__GOAL__: Pull out every line of the material below that contains the string "resolution", matching case exactly.

__SOURCE MATERIAL__:
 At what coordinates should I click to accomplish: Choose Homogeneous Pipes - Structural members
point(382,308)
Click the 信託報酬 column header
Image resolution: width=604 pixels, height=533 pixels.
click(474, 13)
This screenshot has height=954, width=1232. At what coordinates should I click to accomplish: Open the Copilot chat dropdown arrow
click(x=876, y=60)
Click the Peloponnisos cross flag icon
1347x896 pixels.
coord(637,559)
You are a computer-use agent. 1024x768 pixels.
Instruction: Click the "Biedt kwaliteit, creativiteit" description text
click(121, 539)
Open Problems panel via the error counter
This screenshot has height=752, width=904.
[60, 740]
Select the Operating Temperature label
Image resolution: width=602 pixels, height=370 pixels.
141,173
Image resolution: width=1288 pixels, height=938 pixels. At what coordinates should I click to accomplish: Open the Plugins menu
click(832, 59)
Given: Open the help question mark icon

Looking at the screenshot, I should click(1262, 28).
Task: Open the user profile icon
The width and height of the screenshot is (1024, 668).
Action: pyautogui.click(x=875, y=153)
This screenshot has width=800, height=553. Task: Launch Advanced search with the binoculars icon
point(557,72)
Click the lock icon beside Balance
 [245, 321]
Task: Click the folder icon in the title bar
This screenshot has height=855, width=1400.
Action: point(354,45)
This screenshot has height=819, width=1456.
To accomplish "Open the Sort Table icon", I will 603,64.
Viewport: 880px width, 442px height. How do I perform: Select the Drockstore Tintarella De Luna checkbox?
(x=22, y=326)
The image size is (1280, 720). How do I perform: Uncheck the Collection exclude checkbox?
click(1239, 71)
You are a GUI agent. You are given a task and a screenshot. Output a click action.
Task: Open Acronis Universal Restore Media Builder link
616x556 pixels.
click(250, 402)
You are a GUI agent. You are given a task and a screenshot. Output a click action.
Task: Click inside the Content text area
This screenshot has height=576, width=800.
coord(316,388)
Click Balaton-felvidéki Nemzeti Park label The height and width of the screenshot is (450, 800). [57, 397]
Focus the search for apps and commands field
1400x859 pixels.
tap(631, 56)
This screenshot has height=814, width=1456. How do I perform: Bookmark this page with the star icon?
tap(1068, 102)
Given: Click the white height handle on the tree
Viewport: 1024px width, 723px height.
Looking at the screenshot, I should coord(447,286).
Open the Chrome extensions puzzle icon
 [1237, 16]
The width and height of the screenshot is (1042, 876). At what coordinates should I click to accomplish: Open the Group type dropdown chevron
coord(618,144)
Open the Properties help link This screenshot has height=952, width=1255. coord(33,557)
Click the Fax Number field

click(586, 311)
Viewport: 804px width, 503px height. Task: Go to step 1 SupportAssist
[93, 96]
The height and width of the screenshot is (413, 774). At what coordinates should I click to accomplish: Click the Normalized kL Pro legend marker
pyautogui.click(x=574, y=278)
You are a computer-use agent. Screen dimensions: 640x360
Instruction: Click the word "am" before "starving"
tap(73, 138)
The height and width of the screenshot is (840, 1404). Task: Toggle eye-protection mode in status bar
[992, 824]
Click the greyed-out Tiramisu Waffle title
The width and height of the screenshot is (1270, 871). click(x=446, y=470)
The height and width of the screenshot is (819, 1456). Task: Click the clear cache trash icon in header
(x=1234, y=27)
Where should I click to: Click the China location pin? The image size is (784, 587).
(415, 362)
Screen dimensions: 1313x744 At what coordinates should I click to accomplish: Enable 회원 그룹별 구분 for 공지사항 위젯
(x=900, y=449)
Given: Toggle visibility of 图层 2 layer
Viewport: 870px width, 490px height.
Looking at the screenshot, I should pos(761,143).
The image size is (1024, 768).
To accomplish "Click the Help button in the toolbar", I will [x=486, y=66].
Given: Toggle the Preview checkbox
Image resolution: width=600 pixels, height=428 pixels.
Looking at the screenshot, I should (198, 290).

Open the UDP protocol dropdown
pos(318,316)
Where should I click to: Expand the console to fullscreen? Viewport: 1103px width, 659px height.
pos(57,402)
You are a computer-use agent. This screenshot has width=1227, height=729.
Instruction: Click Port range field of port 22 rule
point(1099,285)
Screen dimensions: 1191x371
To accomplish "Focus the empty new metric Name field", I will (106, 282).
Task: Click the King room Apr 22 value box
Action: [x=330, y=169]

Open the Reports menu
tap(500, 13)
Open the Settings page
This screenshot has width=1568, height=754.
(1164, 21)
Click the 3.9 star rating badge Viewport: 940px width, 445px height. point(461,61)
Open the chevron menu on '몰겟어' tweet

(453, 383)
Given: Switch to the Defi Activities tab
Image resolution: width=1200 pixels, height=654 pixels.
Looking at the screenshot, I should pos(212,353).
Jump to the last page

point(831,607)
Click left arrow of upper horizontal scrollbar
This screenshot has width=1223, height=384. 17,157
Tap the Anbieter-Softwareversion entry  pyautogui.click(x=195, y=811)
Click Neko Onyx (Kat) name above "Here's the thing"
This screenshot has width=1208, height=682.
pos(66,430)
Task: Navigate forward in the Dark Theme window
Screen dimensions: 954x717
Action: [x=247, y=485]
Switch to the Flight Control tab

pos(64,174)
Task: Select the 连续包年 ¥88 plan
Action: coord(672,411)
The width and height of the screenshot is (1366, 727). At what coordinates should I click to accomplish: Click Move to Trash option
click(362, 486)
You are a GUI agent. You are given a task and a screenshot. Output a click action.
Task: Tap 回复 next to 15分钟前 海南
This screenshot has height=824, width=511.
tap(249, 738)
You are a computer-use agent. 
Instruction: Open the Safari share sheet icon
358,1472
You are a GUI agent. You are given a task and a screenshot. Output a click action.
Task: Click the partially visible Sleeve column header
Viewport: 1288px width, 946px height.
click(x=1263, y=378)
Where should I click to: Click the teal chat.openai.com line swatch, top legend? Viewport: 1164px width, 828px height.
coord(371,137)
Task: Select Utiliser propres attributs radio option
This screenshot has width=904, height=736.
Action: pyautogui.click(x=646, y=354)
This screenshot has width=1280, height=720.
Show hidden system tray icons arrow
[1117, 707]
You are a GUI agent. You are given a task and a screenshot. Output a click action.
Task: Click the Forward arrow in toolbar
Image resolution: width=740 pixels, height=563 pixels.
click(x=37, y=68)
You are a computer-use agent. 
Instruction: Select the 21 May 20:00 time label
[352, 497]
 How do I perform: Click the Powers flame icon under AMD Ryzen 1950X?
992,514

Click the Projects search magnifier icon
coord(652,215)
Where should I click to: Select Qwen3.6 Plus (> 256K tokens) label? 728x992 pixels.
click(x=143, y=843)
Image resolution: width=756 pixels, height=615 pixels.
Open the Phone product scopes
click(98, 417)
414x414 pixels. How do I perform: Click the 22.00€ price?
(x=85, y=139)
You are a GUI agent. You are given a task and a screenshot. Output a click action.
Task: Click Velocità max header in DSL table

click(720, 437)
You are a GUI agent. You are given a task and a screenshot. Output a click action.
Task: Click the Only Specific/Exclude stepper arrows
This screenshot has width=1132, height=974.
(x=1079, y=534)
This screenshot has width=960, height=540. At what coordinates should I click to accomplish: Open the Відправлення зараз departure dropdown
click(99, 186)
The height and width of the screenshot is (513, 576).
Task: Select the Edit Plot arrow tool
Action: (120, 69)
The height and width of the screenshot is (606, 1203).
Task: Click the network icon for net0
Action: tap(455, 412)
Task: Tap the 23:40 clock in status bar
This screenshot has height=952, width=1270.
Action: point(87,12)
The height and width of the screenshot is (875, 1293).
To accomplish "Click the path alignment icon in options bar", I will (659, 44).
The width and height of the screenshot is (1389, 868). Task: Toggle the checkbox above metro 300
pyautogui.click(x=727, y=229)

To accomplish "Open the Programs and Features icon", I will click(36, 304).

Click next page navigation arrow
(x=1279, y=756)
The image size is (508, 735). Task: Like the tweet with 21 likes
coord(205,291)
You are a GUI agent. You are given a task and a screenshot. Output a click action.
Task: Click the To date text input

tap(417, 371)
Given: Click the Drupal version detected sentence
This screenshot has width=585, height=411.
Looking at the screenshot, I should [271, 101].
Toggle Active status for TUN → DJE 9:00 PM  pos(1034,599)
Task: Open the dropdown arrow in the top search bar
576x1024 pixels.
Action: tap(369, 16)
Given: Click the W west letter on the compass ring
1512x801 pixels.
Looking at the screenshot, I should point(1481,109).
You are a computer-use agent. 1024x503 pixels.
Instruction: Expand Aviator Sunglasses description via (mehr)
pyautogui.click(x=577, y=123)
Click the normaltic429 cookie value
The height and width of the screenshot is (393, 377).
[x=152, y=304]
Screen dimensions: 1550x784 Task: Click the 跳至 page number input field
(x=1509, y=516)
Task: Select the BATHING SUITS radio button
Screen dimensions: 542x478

__OUTPUT OF THE EXERCISE__:
Image resolution: width=604 pixels, height=533 pixels.
Image resolution: width=602 pixels, height=370 pixels.
Image resolution: width=1288 pixels, height=938 pixels. At what coordinates should I click to accomplish: Open the Plugins menu
Image resolution: width=600 pixels, height=428 pixels.
Image resolution: width=1200 pixels, height=654 pixels.
Image resolution: width=740 pixels, height=563 pixels.
Image resolution: width=756 pixels, height=615 pixels.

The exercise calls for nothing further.